**Tarefas a realizar:**
a. Responda com base no texto sobre o caldo na praia e o pé na bunda:
(i) A quem o texto atribui a imagem de capa?
(ii) Em que partes do corpo ficam os ralados depois de um caldo na praia?
(iii) Onde ficam os ralados depois de um pé na bunda, segundo o texto?
b. Retome o texto sobre o caldo na praia e o pé na bunda a partir da última frase apresentada.

**Fonte:**
*****

Haja humildade para descer dos altares e subir dos buracos a que nos submetemos espontaneamente

Imagem de capa: CHOATphotographer, Shutterstock

Quem nunca tomou um caldo na praia, não pode entender o que é a sensação de se ver embolado numa massa de água e areia que roda em volta da gente, parecendo zombar de nossa insignificância em relação à imensidão do mar. Pode até imaginar… mas entender?! Não. Definitivamente, não!

Naquele instante de impotência momentânea não há nada que se possa fazer. A gente se entrega. Espera passar. E, quando sobrevive para contar a história, volta com uma boa experiência para compartilhar… além dos inúmeros ralados nos joelhos, cotovelos e onde mais a areia do fundo tiver podido alcançar.

Quem nunca levou um pé na bunda, não pode compreender que o chute dói por toda parte, não apenas na bunda. Pode até imaginar… mas compreender?! Não. De jeito nenhum! Dói no coração, porque tinha certeza de que aquilo era amor. Dói na vaidade, porque a gente nunca acha que vai ser “o que sobra”. Dói na cabeça, porque cansa demais ficar pensando num jeito de parar de sentir. Dói na esperança, porque é difícil demais aprender a lidar com os “nãos” da vida. Dói por toda parte, até aquelas partes que a gente só descobre que tem depois que leva um pé na bunda.

Naquele momento em que o outro parece estar errando o texto, mudando o roteiro da nossa vida, sem pedir licença… também não há nada que se possa fazer. Mas nesse caso, ainda que não haja nenhuma lógica nisso, a gente não se entrega. Não quer esperar passar. A gente quer achar um jeito de fazer o tempo correr para o futuro, num lugar mais seguro onde o outro não exista mais, onde essa pessoa seja apenas uma figura desbotada na nossa história. Ou, então… a gente quer subjugar o destino e fazer com que o outro nos ame para sempre, por decreto. E quando sobrevive para contar a história, também volta com uma riquíssima experiência; só que dessa vez, não se faz muita questão de compartilhar. O melhor mesmo é esquecer. Além do que, não haverá ralados físicos evidentes. Neste caso, os ralados ficam do lado de dentro, onde a cicatrização demora um bocadinho mais.

*****

**Dados extraídos:**

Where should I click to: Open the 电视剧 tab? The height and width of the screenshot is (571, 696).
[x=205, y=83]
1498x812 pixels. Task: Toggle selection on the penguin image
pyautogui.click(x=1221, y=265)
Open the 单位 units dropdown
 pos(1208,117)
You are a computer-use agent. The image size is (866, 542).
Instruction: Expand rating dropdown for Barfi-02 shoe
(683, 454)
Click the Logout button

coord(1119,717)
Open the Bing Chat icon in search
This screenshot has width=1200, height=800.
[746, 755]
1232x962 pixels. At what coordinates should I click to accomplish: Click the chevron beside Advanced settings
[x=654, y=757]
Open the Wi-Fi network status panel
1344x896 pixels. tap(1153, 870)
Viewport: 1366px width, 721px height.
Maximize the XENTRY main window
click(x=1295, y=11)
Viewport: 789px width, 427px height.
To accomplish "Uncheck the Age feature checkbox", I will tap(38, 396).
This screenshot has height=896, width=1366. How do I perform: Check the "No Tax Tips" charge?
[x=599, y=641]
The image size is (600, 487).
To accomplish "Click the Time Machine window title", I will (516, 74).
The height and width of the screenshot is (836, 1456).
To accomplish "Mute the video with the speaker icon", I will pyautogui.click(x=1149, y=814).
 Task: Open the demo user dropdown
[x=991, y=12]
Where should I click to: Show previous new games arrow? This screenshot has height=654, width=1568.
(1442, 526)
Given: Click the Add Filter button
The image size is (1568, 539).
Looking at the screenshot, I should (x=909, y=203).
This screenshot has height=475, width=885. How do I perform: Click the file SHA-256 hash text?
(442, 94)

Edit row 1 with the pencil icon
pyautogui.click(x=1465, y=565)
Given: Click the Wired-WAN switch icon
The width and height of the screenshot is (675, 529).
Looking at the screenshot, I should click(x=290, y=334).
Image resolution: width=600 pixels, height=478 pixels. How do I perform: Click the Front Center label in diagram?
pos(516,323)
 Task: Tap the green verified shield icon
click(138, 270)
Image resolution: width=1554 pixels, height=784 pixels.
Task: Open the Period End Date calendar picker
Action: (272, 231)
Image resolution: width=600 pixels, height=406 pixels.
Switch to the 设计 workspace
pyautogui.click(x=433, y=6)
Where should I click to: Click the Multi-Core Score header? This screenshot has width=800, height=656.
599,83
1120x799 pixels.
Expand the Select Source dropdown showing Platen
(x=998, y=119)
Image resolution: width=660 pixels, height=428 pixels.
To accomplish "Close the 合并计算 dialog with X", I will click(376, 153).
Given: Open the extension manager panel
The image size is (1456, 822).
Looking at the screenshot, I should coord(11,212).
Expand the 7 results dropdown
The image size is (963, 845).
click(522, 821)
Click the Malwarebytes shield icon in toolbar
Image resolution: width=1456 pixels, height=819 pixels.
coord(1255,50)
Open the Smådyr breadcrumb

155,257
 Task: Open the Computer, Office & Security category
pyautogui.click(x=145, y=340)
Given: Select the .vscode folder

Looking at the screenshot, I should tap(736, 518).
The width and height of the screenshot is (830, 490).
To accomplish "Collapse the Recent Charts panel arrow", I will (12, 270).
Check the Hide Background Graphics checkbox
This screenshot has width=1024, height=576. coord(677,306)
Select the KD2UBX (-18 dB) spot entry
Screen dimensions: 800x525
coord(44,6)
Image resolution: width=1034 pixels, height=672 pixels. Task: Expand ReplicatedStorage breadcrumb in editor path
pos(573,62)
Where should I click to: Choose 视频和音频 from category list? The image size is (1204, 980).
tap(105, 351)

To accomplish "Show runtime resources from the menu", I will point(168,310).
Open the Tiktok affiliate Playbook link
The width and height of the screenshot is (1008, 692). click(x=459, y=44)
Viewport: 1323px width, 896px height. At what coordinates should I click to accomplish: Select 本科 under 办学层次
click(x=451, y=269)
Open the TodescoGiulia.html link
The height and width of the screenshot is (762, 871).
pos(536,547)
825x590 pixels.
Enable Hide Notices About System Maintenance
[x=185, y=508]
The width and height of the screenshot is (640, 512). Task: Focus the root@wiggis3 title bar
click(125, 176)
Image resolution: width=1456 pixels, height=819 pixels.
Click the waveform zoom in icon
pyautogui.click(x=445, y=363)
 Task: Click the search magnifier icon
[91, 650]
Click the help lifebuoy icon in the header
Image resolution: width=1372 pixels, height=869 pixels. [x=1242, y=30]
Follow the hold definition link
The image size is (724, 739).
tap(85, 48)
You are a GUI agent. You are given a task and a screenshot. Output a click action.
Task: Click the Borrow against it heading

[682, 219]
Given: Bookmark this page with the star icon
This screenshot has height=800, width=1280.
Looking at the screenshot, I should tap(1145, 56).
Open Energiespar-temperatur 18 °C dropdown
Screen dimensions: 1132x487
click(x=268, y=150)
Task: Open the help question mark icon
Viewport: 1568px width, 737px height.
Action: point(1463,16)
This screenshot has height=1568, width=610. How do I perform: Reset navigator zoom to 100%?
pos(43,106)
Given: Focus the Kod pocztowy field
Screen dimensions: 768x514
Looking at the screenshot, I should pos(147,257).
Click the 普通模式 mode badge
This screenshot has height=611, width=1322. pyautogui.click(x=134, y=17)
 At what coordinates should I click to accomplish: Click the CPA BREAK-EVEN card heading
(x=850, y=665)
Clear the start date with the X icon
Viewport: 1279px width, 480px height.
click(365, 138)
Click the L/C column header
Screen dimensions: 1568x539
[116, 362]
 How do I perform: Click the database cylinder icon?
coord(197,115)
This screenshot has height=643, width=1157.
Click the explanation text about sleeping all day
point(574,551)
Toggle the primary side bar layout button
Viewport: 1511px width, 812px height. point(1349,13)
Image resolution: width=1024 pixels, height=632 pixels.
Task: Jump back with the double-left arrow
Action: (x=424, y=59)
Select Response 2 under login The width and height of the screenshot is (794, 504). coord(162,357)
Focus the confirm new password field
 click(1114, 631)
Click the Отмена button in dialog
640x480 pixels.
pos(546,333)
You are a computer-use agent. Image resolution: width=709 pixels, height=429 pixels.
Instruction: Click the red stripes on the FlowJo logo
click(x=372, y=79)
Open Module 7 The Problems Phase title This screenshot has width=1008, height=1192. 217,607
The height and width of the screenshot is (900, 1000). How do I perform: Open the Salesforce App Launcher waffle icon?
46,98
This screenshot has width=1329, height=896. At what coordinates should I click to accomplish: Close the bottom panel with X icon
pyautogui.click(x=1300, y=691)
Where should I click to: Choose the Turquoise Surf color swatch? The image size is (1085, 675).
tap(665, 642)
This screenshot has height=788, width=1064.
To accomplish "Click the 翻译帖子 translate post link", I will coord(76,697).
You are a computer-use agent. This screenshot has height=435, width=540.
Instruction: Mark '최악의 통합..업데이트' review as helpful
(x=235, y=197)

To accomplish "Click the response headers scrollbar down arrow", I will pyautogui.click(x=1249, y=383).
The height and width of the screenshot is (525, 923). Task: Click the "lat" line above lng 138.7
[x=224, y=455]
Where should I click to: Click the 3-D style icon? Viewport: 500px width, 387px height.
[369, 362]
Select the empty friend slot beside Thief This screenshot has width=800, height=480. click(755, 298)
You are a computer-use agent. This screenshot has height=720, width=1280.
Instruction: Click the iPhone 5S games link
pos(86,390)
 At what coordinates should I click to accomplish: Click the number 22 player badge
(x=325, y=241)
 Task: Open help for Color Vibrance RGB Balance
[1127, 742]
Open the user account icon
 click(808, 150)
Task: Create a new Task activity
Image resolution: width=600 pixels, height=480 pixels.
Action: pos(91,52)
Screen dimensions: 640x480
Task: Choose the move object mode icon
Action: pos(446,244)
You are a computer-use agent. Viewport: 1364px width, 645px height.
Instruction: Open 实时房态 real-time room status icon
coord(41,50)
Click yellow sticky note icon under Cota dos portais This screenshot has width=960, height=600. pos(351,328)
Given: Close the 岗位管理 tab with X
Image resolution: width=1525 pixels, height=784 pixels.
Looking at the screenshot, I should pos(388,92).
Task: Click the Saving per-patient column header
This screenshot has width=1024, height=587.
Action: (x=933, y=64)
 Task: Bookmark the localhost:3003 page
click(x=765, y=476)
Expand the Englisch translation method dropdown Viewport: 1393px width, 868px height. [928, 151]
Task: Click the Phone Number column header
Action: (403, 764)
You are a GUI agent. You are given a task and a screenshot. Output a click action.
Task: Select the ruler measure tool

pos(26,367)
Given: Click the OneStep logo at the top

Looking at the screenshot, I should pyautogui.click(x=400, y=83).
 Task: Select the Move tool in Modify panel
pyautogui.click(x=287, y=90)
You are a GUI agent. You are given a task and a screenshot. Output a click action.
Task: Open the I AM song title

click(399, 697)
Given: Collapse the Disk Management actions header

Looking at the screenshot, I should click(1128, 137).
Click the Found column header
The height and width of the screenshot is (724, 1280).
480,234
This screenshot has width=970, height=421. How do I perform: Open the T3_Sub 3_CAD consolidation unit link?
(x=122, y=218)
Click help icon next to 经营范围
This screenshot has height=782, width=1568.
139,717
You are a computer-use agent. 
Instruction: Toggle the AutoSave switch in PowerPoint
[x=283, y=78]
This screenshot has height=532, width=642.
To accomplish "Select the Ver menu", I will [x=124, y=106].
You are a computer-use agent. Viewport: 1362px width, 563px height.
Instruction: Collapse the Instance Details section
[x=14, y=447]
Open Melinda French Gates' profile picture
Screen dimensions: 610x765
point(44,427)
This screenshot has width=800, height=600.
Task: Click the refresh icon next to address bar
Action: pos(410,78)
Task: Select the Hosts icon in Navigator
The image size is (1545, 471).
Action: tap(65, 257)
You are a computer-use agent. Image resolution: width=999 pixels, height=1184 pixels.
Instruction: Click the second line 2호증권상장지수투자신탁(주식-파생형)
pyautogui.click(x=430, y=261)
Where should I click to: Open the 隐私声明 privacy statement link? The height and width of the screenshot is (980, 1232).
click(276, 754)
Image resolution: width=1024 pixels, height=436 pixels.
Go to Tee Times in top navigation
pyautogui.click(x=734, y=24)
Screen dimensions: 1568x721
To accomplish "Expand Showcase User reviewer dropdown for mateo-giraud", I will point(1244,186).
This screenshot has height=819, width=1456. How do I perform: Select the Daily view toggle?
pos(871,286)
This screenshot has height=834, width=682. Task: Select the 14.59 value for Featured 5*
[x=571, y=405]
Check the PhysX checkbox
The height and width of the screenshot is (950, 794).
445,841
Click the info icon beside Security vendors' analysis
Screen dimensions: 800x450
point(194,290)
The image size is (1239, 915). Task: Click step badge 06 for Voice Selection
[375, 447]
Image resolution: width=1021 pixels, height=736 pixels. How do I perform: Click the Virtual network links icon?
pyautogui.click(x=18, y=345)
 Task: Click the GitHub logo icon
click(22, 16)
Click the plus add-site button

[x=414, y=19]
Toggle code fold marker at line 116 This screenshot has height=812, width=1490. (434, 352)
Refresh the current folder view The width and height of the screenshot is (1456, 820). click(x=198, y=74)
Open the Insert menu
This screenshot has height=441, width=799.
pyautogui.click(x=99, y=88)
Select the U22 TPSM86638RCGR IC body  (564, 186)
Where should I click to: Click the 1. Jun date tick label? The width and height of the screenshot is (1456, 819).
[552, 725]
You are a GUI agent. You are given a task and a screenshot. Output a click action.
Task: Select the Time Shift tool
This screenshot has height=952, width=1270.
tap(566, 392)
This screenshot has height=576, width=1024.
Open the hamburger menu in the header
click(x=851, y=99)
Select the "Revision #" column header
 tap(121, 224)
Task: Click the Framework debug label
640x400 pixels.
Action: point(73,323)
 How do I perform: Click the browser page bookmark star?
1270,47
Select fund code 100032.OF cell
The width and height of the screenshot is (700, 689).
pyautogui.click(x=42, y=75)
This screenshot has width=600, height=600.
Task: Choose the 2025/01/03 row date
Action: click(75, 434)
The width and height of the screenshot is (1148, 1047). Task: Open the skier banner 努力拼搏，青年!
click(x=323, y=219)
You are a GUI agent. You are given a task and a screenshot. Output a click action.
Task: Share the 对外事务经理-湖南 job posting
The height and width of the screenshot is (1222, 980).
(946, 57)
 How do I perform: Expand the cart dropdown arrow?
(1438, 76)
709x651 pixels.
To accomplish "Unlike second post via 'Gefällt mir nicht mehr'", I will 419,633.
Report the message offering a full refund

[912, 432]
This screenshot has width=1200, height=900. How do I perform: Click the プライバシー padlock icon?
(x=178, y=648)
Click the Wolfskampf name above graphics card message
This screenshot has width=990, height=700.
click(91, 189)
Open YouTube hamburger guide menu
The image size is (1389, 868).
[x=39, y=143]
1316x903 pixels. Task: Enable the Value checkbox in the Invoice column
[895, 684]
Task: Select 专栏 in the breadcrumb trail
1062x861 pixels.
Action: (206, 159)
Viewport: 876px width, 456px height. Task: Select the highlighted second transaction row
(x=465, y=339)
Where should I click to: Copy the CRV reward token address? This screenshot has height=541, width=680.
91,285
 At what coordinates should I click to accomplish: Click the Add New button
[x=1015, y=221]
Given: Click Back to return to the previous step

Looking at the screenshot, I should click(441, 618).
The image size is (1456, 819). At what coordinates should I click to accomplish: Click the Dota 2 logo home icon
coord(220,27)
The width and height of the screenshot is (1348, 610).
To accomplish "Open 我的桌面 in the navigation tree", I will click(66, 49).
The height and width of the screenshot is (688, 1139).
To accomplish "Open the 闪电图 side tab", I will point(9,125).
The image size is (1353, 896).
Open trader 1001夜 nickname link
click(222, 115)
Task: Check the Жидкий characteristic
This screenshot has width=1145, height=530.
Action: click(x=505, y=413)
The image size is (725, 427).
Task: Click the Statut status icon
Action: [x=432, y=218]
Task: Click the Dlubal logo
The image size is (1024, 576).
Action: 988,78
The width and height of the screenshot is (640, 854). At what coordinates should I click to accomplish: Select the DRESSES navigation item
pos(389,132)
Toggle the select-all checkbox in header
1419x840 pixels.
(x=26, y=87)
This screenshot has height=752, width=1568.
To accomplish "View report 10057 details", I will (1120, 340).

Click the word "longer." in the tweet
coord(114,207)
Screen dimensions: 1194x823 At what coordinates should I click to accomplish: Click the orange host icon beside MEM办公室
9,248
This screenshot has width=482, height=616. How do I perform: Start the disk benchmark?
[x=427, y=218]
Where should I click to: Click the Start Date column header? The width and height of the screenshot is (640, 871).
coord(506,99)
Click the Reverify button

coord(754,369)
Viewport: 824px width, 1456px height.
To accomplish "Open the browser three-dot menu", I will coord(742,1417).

*****

**Respostas às tarefas:**
a.
(i) A CHOATphotographer, Shutterstock.
(ii) Nos joelhos, nos cotovelos e onde mais a areia do fundo tiver podido alcançar.
(iii) Do lado de dentro, onde a cicatrização demora um bocadinho mais.

b.
Quem nunca vendeu a alma para uma entidade qualquer – que pode ser tanto dinheiro quanto afeto e aceitação -, para ter aplacada sua carência afetiva quilométrica, não é capaz de imaginar o quanto pode ser fundo o buraco da alma; ou, o quanto pode ser exaustivo sustentar a personagem de um ser perfeito imóvel num altar. Pode até fingir que imagina… mas, imaginar mesmo?! Ahhhh… não! Nem que a vaca tussa! Essa é uma loucura muito, muito particular.

Naquele momento em que você se dispõe a cavar túneis, sem ferramentas ou lanternas… só contando com o tato, a coragem e os punhos… é com você e você mesmo. Não há testemunhas, nem cúmplices que visitem nossos buracos profundos. É a mais pura solidão. Apenas e tão somente equipara-se essa experiência à tolice que é aceitar o lugar num relicário qualquer. Assumir uma santidade e perfeição tão impossíveis que só servem para nos perpetuar num lugar de mendicância afetiva. Migalhas. Sinceramente, não sei o que é pior.

Pelo sim, pelo não… melhor é nunca permitir que alguém nos faça querer posar de santa num altar. Na melhor das hipóteses, viraremos estátuas… imóveis, secas, frias. Na pior das hipóteses, acabaremos despedaçadas em milhares de pedaços. Porque ao colocarmos em mãos alheias as rédeas de nossas vidas, mais cedo ou mais tarde tomaremos um caldo ou um pé na bunda. E então… haja humildade para nos ajudar a subir dos buracos e descer dos altares aos quais nos submetemos espontaneamente.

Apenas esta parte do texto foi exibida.